# DESCRIPTION OF THE TASK
Return the passage from the text on Lithuanian writers that begins with "Petras Dirgėla (1947–2015)" and ends with "into 10 languages.", copied word for word.

───── EXTRACTED TEXT ─────

Vytautė Žilinskaitė (b. 1930) received, among other awards, two prizes for her children's books, a 1964 Journalists’ Union prize and a 1972 state prize for works classified as humorous or satiric. In 1961 she published Don’t Stop, Little Hour, a collection of poetry.
Marcelijus Martinaitis (1936–2013) was a poet and essayist. The main theme of his poetry is the clash of the old, archaic, rural worldview with the modern world. His main work is Kukučio baladės (The Ballads of Kukutis, 1977), a poem about a prankster, the trickster Kukutis, who exposes the absurdity of "modern new life" brought by the brutal Soviet occupation from the East, was one of the catalysts for the peaceful revolution in Lithuania. The poem was sung or recited during the mass political rallies of the late 1980s and early '90s.
Sigitas Geda (1943–2008) was a productive poet and playwright. His poems connect ancient Lithuanian polytheistic religion and mythology with Greek and Sumerian myths, intertwining the old and new worlds with the ode to life and vitality. His most important works are Strazdas (1967), 26 rudens ir vasaros giesmės (26 autumn and summer songs, 1972), Žalio gintaro vėriniai (Green Amber Necklaces, 1988) and the libretto Strazdas - žalias paukštis (Strazdas - green bird, 1984).
Tomas Venclova (b. 1937), born in Klaipėda, is a poet, essayist, literary critic, and translator. While he was a professor at Vilnius University, he became involved in the Lithuanian Helsinki Group, a human rights organization that included protests against Soviet activities in Lithuania. His involvement led to conflicts with the government, but in 1977 he gained permission to emigrate to the US; there he became a professor at Yale University. The Sign of Speech, a volume of poetry, published in Lithuania before his departure, was followed by other volumes of poetry, essays, and translations published in the US. Several compilations of these works were published in Lithuania after it achieved independence in the 1990s. His literary criticism includes a study of Aleksander Wat.
Arvydas Šliogeris (1944–2019) was a philosopher, essayist, translator of philosophical texts and social critic. In his works, Šliogeris researches the problems of Being and Essence, the fundamentals of Thinginess and Existence. He is also the most known Lithuanian researcher of Martin Heidegger. Essential works - Niekis ir esmas (2005), Transcendencijos tyla (1996), Daiktas ir menas (1988).
Petras Dirgėla (1947–2015) was a prosaist, essayist, and creator of the historiosophic novel tradition in Lithuanian literature. His most known works are Joldijos jūra (Yoldia Sea, 1987–1988) and Anciliaus ežeras (Ancylus Lake, 1991). The climax of Dirgėla's creativity is the monumental four-volume (consisting of 14 books) saga Karalystė. Žemės keleivių epas (The Kingdom. An Epic of Earth Travellers, 1997–2004). His books have been translated into 10 languages.
Ričardas Gavelis (1950–2002) was a writer, playwright, journalist and the author of Vilniaus pokeris (translated as Vilnius Poker) and several other novels and collections of short stories. His work is characterized by a mix of fantasy, eroticism, philosophical ponderings on the human condition, and psychological insight.
Saulius Tomas Kondrotas (b. 1953) is a philosophical writer and a master of short stories. His style and the abstraction of the world in his work resemble that of Jorge Luis Borges. Kondrotas defected to West Germany in 1986. In his most famous novel Žalčio žvilgsnis (The Serpent's Gaze, 1981) he explores the problem of evil and destruction which unnoticeably penetrates the family and generations. The novel has been translated into 15 languages.

───── RECORDED INFORMATION ─────

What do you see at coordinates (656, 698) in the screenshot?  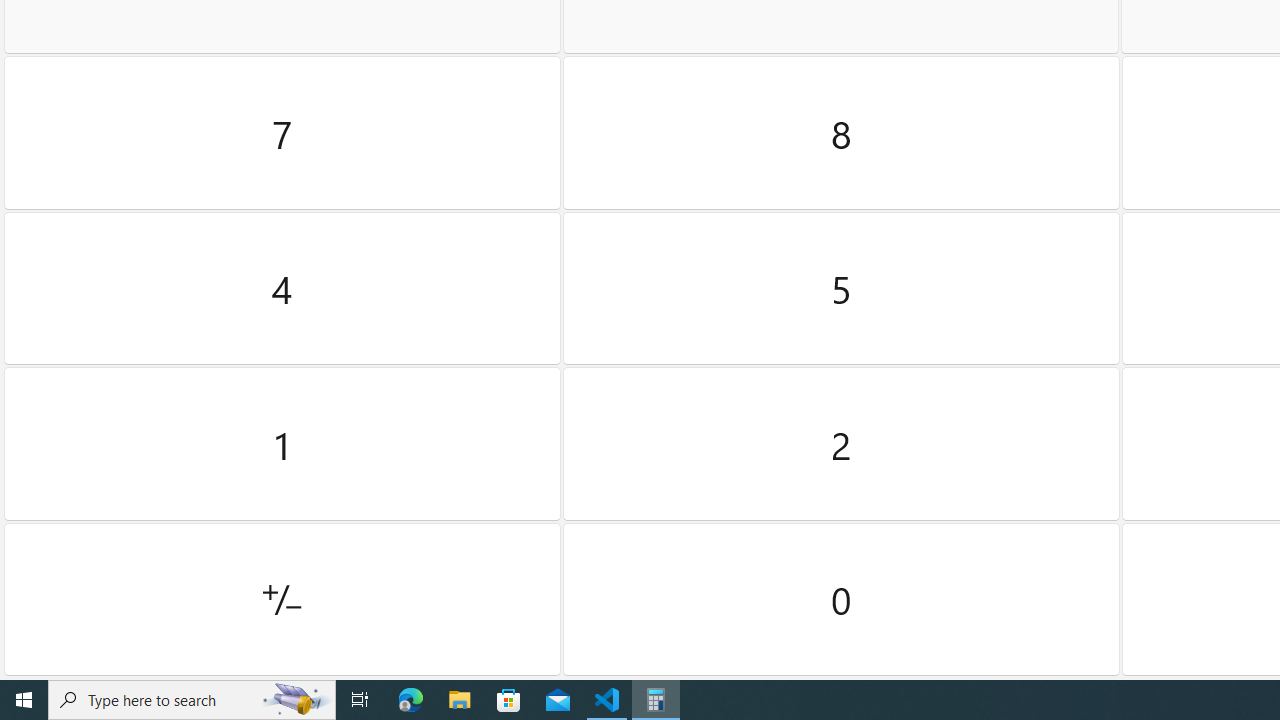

─────

# EXERCISE RESULT
Petras Dirgėla (1947–2015) was a prosaist, essayist, and creator of the historiosophic novel tradition in Lithuanian literature. His most known works are Joldijos jūra (Yoldia Sea, 1987–1988) and Anciliaus ežeras (Ancylus Lake, 1991). The climax of Dirgėla's creativity is the monumental four-volume (consisting of 14 books) saga Karalystė. Žemės keleivių epas (The Kingdom. An Epic of Earth Travellers, 1997–2004). His books have been translated into 10 languages.